Элизабет слушала живописание этой смиренной, возвышенной любви, и девочка, исповедующаяся в плечо сестры Поля, была бы поражена, взгляни она поверх руки, машинально гладившей ее волосы, на безжалостное лицо судьи.
Элизабет встала. Она улыбалась.
— Послушай, — сказала она, — ты отдохни и успокойся. Все очень просто, я поговорю с Полем.
Агата испуганно привскочила.
— Нет, нет, пусть он ничего не знает! Умоляю тебя! Лиз, Лиз, не говори ему…
— Перестань, детка. Ты любишь Поля. Если и Поль тебя любит, так чего же лучше. Не бойся, я тебя не выдам. Расспрошу его незаметно и все узнаю. Доверься мне и спи; только не выходи из комнаты.

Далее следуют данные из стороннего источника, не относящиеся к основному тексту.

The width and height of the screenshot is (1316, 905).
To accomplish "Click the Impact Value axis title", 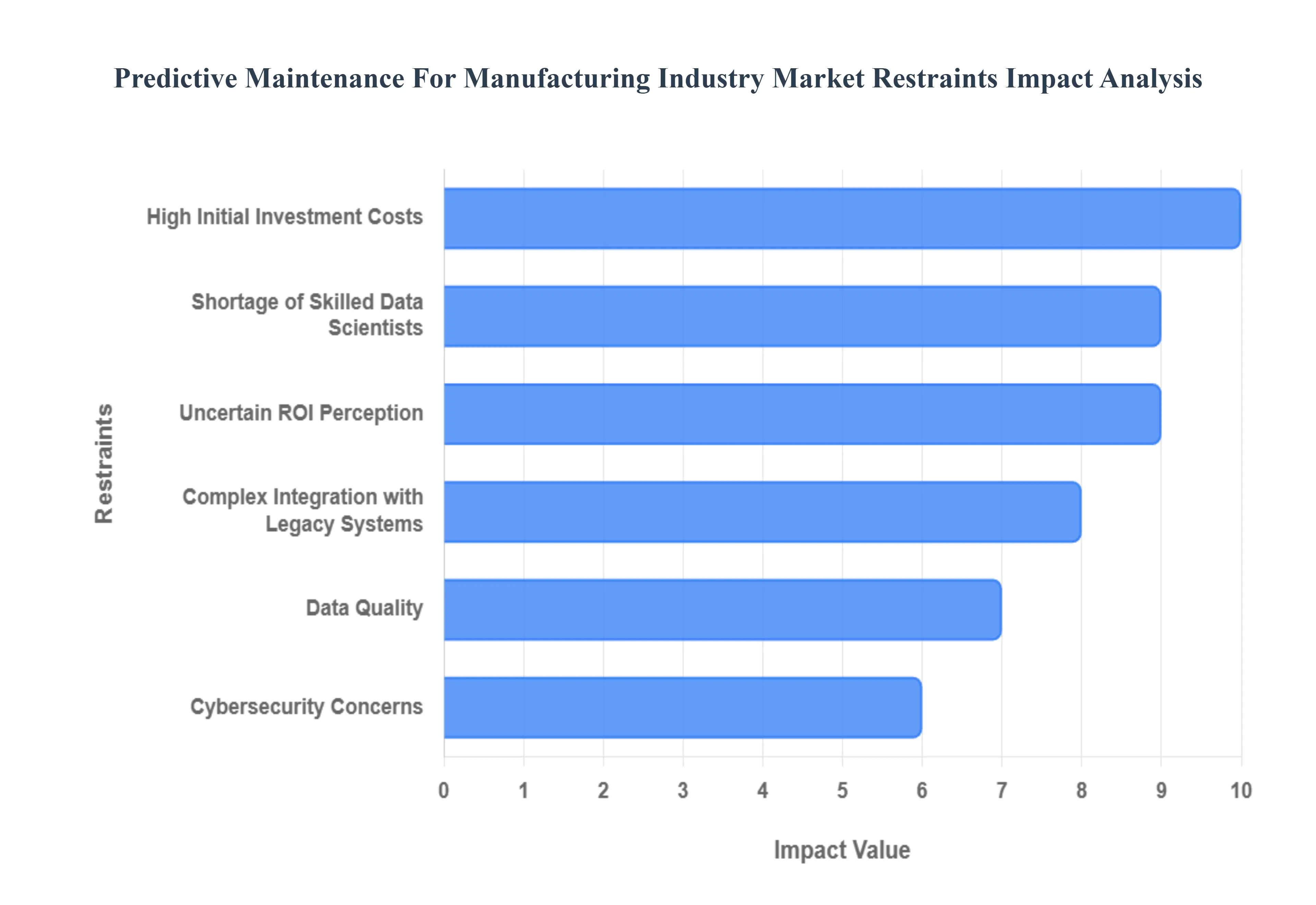I will click(842, 850).
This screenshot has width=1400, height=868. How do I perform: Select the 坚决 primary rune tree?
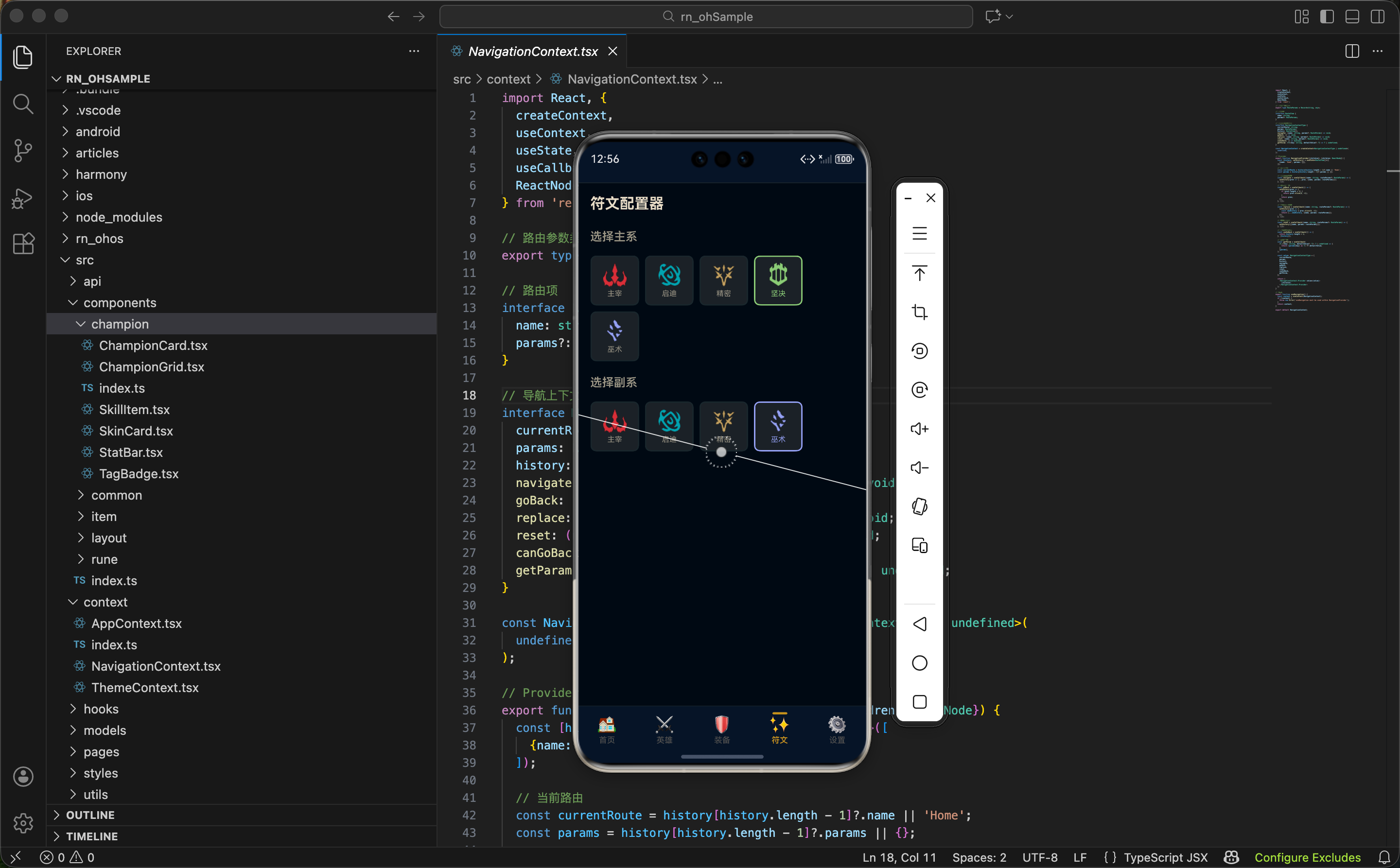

Элизабет спустилась по лестнице. На ней был купальный халат, завязанный вместо пояса галстуком. Полы болтались и путались в ногах. Но она шла автоматически, движимая привычным механизмом, только гул его и слыша. Этот механизм управлял ею, не давая полам халата попадать под сандалии, командуя повернуть направо, налево, открыть дверь, закрыть. Она чувствовала себя автоматом, запрограммированным на определенное количество действий, которые он должен выполнить, даже если по дороге его разнесет. Сердце ее стучало, как топор, в ушах звенело, в голове не было ни единой мысли, соответствующей ее целеустремленной поступи. Сны дают некоторое представление о таких тяжелых шагах, приближающихся и мыслящих, о походке легче полета, о сочетании этой тяжести статуи и невесомости пловца под водой.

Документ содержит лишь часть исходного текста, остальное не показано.